For LGBTQ+ couples looking for a European honeymoon that delivers genuine luxury without the crowds and noise of the more obvious destinations, it is one of the strongest arguments on the continent.
Italy’s legal framework for same-sex couples lags behind much of Western Europe, but on the ground at Lake Como the experience is seamlessly welcoming.
The lake attracts an international, cosmopolitan crowd, the hotels at the top of the market have always understood that their guests come in all configurations, and same-sex couples traveling here report an experience that feels entirely natural. Como is, at its core, a destination built around beauty and pleasure.

Why Lake Como for a honeymoon
Lake Como is one of those destinations that makes the case for itself the moment you arrive. The water shifts between blue and green depending on the light, the mountains rise steeply behind every village, and the combination of Belle Epoque hotels, lakeside restaurants, and the particular stillness that comes from being surrounded by water and peaks creates an atmosphere that is difficult to find anywhere else in Europe. It is a place that looks exactly like the photographs and somehow still manages to exceed them.
What makes it particularly well suited to a honeymoon is the pace. Como does not demand anything of you. The days organize themselves around boat trips between villages, long lunches on hotel terraces, and afternoons that have no particular agenda. It is a destination that rewards couples who want to stop properly rather than move through a list of things to do, and the best hotels are built entirely around facilitating exactly that.

When to go
May and June are the strongest months on the lake.
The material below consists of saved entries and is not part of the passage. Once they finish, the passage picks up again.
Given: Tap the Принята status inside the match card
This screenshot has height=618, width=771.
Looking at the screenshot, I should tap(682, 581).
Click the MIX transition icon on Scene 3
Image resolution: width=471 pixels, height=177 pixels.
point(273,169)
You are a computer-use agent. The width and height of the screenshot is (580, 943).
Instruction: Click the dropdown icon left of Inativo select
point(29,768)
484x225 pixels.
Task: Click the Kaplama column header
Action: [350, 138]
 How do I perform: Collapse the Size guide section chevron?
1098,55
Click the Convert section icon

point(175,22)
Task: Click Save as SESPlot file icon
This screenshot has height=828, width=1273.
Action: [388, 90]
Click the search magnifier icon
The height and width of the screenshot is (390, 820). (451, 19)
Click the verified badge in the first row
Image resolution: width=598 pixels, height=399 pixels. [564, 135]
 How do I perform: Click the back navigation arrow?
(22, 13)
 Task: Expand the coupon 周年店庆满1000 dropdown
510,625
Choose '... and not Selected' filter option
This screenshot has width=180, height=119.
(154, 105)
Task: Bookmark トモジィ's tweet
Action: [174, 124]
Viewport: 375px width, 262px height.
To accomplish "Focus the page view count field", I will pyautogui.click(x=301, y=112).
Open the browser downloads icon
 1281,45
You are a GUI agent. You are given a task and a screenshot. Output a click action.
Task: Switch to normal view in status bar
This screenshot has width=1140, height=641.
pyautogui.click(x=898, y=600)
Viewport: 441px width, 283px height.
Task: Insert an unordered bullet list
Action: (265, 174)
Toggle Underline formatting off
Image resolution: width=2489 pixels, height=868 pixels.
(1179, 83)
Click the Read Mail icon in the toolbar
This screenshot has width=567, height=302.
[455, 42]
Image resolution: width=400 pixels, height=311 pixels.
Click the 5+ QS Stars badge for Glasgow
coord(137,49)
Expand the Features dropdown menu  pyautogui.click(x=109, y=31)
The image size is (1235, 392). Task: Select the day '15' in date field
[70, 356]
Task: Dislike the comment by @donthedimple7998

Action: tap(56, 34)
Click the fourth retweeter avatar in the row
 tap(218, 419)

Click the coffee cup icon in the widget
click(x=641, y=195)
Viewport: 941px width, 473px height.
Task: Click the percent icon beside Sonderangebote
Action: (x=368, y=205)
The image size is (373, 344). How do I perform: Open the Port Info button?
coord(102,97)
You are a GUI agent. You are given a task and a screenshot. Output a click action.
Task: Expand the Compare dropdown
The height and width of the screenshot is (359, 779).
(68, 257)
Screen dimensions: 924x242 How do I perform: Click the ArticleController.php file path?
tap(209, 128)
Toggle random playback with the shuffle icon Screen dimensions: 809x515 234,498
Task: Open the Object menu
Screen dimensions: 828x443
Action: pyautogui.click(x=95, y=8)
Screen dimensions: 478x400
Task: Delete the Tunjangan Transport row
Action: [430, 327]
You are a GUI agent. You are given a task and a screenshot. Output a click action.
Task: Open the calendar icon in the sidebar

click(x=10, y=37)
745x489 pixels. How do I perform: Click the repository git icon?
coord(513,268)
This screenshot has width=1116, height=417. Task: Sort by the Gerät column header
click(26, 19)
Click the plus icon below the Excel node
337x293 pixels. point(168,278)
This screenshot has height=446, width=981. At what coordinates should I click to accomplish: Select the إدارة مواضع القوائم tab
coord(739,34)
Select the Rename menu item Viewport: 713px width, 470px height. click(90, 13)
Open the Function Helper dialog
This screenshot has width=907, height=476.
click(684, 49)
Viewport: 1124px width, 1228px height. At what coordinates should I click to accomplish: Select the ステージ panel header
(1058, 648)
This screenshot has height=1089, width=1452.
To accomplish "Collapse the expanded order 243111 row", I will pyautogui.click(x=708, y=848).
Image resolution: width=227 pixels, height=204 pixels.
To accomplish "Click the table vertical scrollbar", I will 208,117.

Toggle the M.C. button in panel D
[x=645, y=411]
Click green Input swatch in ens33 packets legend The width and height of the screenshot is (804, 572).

The temperatures are warm without the intense heat of July and August, the gardens are at their most vivid, and the villages are busy but not overwhelmed. September is the other reliable choice: the summer crowds have thinned, the light is softer, and the lake has a particular quality in early autumn that makes it feel more intimate than it does in peak season.
July and August are the most popular months and the most expensive, with the lake road congested and the best restaurant tables hardest to secure.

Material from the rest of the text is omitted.